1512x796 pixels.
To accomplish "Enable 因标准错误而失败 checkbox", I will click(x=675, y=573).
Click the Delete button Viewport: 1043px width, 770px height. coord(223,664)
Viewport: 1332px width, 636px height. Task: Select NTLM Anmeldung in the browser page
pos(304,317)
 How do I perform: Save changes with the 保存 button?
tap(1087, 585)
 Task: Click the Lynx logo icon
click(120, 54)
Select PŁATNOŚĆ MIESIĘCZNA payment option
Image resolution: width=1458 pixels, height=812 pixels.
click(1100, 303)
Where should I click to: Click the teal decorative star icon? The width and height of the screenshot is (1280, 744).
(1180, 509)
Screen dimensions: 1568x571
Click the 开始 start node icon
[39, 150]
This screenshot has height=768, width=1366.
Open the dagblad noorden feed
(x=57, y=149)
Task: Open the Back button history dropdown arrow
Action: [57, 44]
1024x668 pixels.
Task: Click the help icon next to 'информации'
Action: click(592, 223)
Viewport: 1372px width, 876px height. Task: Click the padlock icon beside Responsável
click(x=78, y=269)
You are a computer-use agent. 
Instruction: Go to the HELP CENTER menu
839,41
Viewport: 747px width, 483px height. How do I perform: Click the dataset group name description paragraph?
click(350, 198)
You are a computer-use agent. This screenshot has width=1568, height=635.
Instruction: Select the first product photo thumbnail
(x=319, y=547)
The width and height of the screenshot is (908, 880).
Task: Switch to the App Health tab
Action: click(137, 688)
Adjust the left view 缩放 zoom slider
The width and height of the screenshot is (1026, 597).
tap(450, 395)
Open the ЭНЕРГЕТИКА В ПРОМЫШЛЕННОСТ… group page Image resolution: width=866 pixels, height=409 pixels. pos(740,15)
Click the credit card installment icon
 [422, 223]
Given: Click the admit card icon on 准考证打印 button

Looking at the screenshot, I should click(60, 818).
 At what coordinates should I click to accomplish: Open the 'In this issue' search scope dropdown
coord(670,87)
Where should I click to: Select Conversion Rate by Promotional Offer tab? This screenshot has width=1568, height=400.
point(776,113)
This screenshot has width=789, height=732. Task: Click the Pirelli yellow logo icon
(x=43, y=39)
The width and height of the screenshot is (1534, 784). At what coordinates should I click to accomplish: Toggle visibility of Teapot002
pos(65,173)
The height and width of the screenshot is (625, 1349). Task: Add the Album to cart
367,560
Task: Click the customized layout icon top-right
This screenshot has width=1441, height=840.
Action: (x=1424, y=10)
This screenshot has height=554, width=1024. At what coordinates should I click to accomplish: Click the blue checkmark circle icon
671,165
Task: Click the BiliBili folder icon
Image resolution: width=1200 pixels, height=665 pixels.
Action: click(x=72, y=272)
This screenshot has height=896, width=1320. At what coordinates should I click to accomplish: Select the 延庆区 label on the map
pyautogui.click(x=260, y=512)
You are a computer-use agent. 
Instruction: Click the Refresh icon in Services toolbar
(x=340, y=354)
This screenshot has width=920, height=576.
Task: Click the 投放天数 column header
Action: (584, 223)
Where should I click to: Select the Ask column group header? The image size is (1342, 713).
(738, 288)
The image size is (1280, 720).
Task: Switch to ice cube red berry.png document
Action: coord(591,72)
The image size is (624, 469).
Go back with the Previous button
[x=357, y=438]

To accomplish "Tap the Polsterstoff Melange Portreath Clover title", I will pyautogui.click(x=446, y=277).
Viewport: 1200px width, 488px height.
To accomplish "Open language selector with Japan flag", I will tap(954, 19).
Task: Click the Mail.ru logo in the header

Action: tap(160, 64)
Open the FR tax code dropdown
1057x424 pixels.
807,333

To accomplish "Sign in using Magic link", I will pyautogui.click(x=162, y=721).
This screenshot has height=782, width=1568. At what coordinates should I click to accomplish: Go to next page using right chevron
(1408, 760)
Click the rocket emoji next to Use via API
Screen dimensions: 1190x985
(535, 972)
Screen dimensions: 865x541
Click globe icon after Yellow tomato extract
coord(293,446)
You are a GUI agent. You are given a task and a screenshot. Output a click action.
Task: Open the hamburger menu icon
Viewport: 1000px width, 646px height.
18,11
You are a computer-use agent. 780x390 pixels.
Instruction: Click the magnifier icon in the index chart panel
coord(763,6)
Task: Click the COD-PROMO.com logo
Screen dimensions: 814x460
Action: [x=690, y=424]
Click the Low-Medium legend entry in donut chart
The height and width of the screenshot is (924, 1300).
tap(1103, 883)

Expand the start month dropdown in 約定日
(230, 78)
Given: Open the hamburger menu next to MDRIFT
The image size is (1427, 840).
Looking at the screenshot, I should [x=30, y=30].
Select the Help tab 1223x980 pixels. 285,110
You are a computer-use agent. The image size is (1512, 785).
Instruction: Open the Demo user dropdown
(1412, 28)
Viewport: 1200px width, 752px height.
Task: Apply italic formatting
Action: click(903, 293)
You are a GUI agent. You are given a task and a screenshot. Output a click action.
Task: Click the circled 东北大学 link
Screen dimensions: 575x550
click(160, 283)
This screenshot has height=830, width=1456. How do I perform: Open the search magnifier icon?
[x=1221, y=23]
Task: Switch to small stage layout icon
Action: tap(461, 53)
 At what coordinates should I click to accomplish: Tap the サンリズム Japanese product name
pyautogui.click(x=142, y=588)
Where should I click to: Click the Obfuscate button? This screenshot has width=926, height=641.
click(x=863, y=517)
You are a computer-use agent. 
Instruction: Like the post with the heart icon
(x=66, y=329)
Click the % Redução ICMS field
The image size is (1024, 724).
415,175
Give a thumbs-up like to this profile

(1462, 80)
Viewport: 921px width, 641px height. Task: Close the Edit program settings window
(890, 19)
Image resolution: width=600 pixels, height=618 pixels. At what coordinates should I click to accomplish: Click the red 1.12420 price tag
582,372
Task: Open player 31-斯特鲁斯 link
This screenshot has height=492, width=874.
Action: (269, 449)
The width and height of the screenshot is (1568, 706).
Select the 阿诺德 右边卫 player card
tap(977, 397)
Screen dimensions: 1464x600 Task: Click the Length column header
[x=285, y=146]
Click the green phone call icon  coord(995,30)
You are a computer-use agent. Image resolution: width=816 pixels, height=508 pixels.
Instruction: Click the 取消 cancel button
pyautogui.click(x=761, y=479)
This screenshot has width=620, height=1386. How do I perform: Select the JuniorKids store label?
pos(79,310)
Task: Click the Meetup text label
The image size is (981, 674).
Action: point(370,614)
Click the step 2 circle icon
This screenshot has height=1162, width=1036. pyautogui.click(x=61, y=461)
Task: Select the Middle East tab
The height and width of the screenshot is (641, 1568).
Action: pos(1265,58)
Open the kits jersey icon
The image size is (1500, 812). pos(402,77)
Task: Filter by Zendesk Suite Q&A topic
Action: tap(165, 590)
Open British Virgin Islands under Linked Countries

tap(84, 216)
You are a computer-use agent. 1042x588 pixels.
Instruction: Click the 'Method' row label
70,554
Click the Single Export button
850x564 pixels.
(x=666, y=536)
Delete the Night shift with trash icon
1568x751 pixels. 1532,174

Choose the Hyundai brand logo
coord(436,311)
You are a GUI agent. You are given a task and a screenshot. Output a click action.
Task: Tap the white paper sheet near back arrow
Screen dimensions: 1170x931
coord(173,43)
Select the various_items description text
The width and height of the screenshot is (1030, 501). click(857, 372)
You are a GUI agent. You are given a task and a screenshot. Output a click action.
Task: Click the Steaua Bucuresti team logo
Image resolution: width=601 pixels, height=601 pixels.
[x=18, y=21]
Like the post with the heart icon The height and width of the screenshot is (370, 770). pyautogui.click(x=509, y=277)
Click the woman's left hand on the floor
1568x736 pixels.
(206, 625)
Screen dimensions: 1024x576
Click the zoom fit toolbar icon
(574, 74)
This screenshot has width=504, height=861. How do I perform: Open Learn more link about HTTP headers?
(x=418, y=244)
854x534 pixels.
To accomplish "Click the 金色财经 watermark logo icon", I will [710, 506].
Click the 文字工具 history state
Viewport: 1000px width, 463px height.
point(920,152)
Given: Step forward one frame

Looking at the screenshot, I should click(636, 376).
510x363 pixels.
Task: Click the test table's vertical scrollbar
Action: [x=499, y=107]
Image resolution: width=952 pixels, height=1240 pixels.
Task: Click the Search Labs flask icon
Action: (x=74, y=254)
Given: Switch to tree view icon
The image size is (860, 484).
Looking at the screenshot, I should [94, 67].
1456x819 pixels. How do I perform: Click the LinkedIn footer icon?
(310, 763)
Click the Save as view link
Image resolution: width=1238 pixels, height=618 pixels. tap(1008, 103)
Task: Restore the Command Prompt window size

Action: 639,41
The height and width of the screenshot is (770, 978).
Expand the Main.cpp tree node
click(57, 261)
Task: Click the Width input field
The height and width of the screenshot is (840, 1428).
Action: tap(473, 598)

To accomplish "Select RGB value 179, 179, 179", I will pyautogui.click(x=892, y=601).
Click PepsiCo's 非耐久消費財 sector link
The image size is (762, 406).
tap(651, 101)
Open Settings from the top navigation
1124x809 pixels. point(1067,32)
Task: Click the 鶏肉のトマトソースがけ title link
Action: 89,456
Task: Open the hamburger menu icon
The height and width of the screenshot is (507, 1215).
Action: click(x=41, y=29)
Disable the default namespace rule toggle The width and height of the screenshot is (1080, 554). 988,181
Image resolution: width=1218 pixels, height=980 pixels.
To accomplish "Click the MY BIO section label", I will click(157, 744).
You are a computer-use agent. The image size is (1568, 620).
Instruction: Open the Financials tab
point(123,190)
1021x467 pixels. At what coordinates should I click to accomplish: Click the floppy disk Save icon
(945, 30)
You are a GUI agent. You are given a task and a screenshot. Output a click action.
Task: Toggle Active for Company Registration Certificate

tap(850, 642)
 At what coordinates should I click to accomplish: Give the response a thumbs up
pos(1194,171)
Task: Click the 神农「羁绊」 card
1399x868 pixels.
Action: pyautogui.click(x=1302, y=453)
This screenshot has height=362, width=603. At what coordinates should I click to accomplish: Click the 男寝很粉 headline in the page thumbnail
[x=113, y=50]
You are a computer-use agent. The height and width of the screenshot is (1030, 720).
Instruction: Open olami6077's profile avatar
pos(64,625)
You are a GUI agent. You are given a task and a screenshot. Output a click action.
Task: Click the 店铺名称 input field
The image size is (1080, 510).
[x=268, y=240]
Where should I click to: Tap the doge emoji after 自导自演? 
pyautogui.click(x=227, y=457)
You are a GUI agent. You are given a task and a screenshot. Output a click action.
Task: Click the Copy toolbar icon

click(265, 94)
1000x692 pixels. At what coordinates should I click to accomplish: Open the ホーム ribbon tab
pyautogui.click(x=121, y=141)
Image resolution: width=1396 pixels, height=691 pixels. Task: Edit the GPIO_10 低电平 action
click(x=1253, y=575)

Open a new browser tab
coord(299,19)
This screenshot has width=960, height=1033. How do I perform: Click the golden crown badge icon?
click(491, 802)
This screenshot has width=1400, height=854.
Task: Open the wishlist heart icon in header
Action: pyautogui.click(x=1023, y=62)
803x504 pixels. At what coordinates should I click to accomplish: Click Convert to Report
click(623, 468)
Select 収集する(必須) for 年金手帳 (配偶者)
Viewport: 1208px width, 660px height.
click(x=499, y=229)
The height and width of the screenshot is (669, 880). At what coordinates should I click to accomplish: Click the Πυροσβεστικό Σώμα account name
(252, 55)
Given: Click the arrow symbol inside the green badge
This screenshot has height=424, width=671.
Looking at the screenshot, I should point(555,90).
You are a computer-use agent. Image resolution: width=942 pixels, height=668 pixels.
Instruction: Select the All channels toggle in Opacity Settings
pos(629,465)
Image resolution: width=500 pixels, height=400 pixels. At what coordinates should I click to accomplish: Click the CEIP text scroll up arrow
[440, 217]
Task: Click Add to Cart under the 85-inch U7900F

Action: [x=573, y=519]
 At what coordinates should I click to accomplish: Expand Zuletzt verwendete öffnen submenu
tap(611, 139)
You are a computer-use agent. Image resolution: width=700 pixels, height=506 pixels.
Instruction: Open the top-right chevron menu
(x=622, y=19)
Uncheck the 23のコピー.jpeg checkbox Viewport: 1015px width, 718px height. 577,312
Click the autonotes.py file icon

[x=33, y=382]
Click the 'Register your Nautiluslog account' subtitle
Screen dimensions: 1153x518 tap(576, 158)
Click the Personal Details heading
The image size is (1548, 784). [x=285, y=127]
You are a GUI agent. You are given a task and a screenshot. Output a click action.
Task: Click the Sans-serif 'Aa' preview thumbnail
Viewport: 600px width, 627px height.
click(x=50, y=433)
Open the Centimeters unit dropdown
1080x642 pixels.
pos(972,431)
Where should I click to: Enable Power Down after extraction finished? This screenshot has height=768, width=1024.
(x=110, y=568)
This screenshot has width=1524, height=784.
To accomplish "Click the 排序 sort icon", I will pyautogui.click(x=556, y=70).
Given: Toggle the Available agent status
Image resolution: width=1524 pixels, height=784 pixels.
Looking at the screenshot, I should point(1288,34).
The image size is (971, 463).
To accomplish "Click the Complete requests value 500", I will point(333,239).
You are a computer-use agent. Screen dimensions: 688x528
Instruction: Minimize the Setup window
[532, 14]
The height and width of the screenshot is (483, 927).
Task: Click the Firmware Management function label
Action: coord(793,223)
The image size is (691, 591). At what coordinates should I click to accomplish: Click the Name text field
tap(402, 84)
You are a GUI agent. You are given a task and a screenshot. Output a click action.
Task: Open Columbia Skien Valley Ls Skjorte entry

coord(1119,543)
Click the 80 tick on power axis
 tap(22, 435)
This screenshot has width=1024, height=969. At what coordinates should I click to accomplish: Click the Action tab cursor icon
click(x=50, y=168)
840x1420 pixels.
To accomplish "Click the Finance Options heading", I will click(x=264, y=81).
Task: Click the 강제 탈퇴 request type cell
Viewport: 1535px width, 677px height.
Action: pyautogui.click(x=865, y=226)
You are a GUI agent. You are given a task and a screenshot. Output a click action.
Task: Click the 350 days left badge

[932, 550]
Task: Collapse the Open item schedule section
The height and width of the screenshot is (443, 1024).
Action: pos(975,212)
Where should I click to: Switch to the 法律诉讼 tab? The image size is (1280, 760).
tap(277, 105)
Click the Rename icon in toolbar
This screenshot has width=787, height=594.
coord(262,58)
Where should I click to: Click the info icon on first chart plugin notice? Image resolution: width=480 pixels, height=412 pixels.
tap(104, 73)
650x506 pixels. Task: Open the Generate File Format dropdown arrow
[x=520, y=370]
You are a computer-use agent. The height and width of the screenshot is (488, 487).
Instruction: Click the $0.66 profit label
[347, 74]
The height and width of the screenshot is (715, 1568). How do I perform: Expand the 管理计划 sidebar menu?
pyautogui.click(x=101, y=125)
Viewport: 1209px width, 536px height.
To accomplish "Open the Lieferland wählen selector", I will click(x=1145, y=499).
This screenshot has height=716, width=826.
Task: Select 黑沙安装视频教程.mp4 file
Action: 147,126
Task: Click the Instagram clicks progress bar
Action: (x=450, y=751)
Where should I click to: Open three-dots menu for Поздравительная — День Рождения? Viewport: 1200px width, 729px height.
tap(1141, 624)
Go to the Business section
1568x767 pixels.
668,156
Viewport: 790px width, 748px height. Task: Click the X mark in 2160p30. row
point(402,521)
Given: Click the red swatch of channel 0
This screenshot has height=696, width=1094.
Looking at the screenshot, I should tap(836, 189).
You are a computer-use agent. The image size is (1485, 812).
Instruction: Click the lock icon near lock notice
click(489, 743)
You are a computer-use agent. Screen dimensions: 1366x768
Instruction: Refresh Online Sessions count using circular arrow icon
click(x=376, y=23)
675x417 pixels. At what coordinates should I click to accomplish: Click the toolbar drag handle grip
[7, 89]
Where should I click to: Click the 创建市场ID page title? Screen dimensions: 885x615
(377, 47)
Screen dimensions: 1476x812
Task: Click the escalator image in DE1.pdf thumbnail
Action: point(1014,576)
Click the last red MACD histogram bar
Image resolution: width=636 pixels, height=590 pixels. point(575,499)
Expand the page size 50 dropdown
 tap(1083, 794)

______________________________

In the entries above, how many lines contain the word "checkbox"? Answer with the number only.

2